> [Directions]
Work out how many lines in the records include the word "Viewport", then answer with nothing but that number.

● ● ● ●

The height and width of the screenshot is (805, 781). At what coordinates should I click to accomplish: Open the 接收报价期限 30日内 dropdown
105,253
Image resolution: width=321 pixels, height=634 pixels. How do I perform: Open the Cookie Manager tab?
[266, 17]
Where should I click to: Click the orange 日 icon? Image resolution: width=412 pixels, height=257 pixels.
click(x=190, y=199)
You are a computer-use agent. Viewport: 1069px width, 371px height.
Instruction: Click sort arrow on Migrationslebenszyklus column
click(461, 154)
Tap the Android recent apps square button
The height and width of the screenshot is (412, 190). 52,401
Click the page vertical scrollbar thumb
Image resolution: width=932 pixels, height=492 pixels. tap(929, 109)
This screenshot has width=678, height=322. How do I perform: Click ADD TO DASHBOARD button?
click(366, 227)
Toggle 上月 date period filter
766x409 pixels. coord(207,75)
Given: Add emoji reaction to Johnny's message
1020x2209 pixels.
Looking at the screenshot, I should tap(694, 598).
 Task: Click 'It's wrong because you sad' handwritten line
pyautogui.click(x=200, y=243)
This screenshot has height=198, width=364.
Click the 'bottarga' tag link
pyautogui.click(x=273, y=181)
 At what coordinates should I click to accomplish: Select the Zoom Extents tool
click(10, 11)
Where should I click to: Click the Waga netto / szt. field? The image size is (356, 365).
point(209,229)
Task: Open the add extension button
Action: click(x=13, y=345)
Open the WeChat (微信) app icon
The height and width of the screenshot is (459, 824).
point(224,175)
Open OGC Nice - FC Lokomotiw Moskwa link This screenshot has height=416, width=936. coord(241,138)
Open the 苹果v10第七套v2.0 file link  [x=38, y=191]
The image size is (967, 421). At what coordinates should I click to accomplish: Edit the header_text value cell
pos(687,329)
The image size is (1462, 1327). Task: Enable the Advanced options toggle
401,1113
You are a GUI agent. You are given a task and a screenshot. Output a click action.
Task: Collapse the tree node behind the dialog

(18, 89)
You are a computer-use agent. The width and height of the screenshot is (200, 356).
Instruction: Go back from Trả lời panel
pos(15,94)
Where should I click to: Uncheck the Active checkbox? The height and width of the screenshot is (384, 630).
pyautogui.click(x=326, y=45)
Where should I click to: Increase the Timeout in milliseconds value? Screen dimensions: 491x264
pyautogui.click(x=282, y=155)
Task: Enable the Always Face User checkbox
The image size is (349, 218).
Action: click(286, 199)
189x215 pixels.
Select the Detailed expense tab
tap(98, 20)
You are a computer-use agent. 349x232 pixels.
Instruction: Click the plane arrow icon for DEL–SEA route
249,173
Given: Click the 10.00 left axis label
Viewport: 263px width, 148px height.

● ● ● ●

> [Result]
2